● **WORK TO COMPLETE**:
Update the glossary text between "LHS — Latin" and "number of points.", inclusive, putting "distributes" in place of "spreads". Give the revised passage.

● **EXERCISE TEXT**:
----
Implausibility threshold

The implausibility cutoff above which a parameter value is discarded (implausibility_threshold, default 3.0). The default of 3 follows the Vysochanskij–Petunin inequality (popularized as Pukelsheim's "three-sigma rule"): for any unimodal distribution with finite variance — not just a normal one — at least ~95% of the probability mass lies within 3 standard deviations of the mean. So an implausibility above 3 is strong, distribution-free evidence that the point is inconsistent with the observation.

LHS — Latin Hypercube Sampling

A space-filling experimental design that spreads sample points evenly across every parameter's range. The default sampling strategy ('lhs'); better coverage than uniform random sampling for the same number of points.

Linear emulator

The simplest emulator (emulator_type='linear'): an ordinary least-squares fit

\[ y(x) = \beta_0 + \sum_j \beta_j x_j + \varepsilon, \qquad \varepsilon \sim \mathcal{N}(0, \sigma^2) \]

with predictive uncertainty taken from the OLS standard errors. Fast and interpretable, but assumes the response is linear in the parameters — see GLM for non-Gaussian outputs, or Bayes linear and GPR for nonlinear response surfaces.

Maximin

A space-filling criterion that maximizes the minimum distance between sample points, pushing them apart for even coverage. Used as an LHS criterion ({'type': 'lhs', 'criterion': 'maximin'}) and as the final "thinning" stage of the ray_resample pipeline, where it selects a well-spread subset from a larger candidate pool.

mean_sq_z

The default automatic feature-selection method ({'method': 'mean_sq_z'}): mean squared z-score, i.e. how far each output sits from its target in standard-deviation units, averaged across samples. Outputs that are far from their target carry the most information for ruling out parameter space. See also Fano factor.
----
Stored items:
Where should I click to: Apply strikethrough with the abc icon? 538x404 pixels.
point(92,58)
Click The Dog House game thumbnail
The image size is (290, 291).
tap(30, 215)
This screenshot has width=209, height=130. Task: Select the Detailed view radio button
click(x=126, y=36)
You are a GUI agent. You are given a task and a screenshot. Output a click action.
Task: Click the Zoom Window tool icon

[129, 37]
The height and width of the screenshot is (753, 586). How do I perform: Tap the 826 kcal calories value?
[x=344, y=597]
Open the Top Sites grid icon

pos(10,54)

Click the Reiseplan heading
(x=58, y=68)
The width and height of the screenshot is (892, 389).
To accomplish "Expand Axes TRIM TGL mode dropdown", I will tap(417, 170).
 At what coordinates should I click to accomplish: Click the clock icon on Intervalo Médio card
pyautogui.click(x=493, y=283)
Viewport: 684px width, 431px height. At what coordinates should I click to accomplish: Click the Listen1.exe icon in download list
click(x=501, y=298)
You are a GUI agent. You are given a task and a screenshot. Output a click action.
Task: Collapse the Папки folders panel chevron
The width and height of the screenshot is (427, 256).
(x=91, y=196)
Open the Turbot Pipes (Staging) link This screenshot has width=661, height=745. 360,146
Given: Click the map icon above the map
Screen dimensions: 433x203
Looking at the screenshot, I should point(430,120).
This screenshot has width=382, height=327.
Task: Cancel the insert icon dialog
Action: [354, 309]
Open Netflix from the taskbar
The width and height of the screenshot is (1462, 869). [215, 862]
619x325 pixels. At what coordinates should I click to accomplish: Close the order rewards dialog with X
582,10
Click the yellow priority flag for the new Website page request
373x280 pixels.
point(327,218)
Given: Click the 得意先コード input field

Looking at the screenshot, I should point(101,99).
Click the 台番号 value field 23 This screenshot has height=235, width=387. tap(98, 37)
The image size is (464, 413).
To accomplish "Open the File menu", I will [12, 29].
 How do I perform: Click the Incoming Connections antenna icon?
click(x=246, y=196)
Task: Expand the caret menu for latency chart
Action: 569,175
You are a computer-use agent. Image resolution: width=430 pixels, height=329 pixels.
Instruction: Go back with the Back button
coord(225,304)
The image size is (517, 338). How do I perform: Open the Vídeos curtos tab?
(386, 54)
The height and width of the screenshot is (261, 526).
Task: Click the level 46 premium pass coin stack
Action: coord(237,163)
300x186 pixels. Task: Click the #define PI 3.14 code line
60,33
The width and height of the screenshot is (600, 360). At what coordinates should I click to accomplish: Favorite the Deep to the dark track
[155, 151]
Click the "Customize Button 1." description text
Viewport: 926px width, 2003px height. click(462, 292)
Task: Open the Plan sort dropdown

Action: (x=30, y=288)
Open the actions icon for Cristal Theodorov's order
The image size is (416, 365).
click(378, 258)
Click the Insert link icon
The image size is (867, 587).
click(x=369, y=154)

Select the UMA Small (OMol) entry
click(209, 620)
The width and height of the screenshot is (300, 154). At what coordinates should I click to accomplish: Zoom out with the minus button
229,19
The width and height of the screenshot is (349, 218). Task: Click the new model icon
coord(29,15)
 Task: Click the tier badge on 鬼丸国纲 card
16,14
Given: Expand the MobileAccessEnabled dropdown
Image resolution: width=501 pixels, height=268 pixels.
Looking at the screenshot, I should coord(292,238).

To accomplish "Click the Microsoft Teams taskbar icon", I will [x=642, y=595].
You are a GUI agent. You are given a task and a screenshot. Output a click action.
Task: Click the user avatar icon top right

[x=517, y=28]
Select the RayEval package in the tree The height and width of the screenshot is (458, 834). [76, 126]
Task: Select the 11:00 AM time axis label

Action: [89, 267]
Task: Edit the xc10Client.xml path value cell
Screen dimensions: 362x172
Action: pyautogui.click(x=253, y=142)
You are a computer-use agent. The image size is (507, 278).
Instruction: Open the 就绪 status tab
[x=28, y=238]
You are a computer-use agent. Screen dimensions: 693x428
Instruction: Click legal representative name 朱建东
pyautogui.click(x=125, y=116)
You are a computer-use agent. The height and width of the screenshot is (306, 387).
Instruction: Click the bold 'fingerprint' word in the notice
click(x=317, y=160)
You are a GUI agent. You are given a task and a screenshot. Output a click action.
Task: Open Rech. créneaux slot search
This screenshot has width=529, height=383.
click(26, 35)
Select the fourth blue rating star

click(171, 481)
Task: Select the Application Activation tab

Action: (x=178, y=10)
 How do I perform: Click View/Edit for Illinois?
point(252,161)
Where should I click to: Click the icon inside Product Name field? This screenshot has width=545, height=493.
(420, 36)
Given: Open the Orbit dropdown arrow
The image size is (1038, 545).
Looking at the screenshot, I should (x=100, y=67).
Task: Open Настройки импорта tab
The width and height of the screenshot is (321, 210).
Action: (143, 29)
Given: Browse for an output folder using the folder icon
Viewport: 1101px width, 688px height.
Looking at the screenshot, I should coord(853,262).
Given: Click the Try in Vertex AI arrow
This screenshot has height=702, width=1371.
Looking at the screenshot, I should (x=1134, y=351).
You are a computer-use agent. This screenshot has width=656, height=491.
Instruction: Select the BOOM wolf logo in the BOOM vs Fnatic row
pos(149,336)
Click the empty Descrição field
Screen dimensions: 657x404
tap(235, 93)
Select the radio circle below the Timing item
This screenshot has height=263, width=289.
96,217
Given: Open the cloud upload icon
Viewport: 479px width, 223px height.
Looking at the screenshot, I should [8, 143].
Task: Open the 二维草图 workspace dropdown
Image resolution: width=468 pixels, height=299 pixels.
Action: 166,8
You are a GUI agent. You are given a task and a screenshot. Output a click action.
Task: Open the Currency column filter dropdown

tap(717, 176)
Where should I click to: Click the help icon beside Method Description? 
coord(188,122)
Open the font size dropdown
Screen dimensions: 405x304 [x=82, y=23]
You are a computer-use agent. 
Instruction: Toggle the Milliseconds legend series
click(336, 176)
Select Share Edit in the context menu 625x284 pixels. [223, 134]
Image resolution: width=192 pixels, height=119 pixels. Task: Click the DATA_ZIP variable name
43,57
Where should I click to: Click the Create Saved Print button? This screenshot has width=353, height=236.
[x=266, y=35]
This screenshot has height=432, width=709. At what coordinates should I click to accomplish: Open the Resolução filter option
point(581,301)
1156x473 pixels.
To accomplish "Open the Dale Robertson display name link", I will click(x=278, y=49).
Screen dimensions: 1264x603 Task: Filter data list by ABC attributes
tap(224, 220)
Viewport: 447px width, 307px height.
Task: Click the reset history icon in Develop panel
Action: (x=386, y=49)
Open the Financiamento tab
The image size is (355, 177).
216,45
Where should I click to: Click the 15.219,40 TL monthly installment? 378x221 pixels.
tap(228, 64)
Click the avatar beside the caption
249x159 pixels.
----
● **SOLUTION TO THE PROBLEM**:
LHS — Latin Hypercube Sampling

A space-filling experimental design that distributes sample points evenly across every parameter's range. The default sampling strategy ('lhs'); better coverage than uniform random sampling for the same number of points.